Nov 20, 2019 09:02 AM EST
Cook Easy: Quick and Healthy Microwave Recipes for College Students
College begins when you don't have enough time to prepare for your breakfast, lunch, snacks, and dinner. Most of the students eat foods available in the cafeteria of fast food.
In order to be productive one must eat healthy and full meals, especially when you have a long day ahead.
Here are the easy microwave-recipes perfect for college students that will satisfy your hunger:
- Greek Brown and Wild Rice Bowls
This recipe is a perfect food for college student.
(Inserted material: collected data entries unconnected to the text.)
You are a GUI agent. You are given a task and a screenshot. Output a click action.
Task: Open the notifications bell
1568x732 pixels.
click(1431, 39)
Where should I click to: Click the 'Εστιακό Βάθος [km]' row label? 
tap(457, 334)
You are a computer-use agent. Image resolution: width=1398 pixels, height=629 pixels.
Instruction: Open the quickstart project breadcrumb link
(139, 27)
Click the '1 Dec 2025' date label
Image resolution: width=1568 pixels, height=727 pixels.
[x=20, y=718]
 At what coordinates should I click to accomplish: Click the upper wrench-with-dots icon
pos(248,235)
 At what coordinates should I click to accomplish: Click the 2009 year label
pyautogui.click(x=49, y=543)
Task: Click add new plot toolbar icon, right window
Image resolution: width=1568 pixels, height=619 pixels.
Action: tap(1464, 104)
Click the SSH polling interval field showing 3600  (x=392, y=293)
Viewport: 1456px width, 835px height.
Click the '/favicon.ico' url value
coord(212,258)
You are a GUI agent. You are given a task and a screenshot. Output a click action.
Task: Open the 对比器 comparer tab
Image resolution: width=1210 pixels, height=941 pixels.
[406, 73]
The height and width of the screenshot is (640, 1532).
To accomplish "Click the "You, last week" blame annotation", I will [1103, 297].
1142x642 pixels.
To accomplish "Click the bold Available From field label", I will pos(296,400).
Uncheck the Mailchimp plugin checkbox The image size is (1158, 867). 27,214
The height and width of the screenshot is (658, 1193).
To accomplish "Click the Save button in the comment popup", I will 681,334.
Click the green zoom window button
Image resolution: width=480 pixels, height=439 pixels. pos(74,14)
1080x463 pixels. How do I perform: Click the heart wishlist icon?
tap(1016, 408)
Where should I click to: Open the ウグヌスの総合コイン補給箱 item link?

Total time of preparation 15 minutes.
Makes 2 Servings.
- 1 package (8-1/2 ounces) ready-to-serve whole grain brown and wild rice medley
- 1/4 cup Greek vinaigrette, divided
- 1/2 medium ripe avocado, peeled and sliced
- 3/4 cup cherry tomatoes, halved
- 1/4 cup crumbled feta cheese
- 1/4 cup pitted Greek olives, sliced
- Minced fresh cilantro or parsley, optional
- Using a microwave-safe bowl, put the rice mix and 2 tablespoons vinaigrette together. Cover and cook on high until heated through for about 2 minutes. Make two servings. Top with tomatoes, avocados, cheese, olives, and the excess dressing. For additional pinch of flavor , you can add minced parsley or cilantro.
- If you need more protein for the day, add tuna or grilled chicken to these bowls.
1 serving: 435 calories, , 8mg cholesterol, 44g carbohydrate (3g sugars, 6g fiber), 8g protein, 25g fat (4g saturated fat) , 1355mg sodium.
Also Read: Healthy Eating For College: 9 Breakfast Recipes That Can Help You Stay Healthy And Power You Up Through Classes
- Pumpkin Cream of Wheat
Total time of preparation 10 minutes.
Makes 1 Serving.
- 1/2 cup milk
- 1/4 cup half-and-half cream
- 3 tablespoons Cream of Wheat
- 1/4 cup canned pumpkin
- 2 teaspoons sugar
- 1/8 teaspoon ground cinnamon
- Additional milk
- Using small microwave-safe bowl, put the milk, cream and Cream of Wheat together then mix. Microwave, without lid , on high for about 1 minute. Stir thoroughly until fully blended. Recook with cover for 1-2 minutes or until the consistency is thick. Stir every after 30 second to ensure there are no uncooked parts. Add sugar, cinnamon, and additional milk. Best recipe for sweet cravings.
1 cup: 317 calories, 39mg cholesterol, 46g carbohydrate (18g sugars, 4g fiber, 9g fat (6g saturated fat), 96mg sodium), 10g protein.
- Chocolate Chip Bar
Total time of preparation 15 minutes plus cooling.
Makes 12 to 18 pieces.
- 1/2 cup butter, softened
- 3/4 cup packed brown sugar
- 1 large egg
- 1 tablespoon milk
- 1 teaspoon vanilla extract
- 1-1/4 cups all-purpose flour
- 1/2 teaspoon baking powder
- 1/8 teaspoon salt
- 1 cup (6 ounces) semisweet chocolate chips, divided
- 1/2 cup chopped walnuts or almonds
- Using a bowl, mix cream butter and brown sugar. Combine egg, milk and vanilla, then ass to the butter and sugar; mix well. Combine flour, baking powder and salt; then add it to the cream mixture. Stir in 1/2 cup chocolate chips and walnuts or almonds. Spread into a greased 8-in. square microwave-safe dish. Sprinkle with remaining chocolate chips. Microwave, without lid, on high for about 3.5minutes or until bars fully cooked. Cool before cutting.
1 each: 184 calories, 26mg cholesterol, 88mg sodium, 3g protein, 10g fat (5g saturated fat) , 22g carbohydrate (15g sugars, 1g fiber).
What are you waiting for? Try these recipes and make your tummy happy!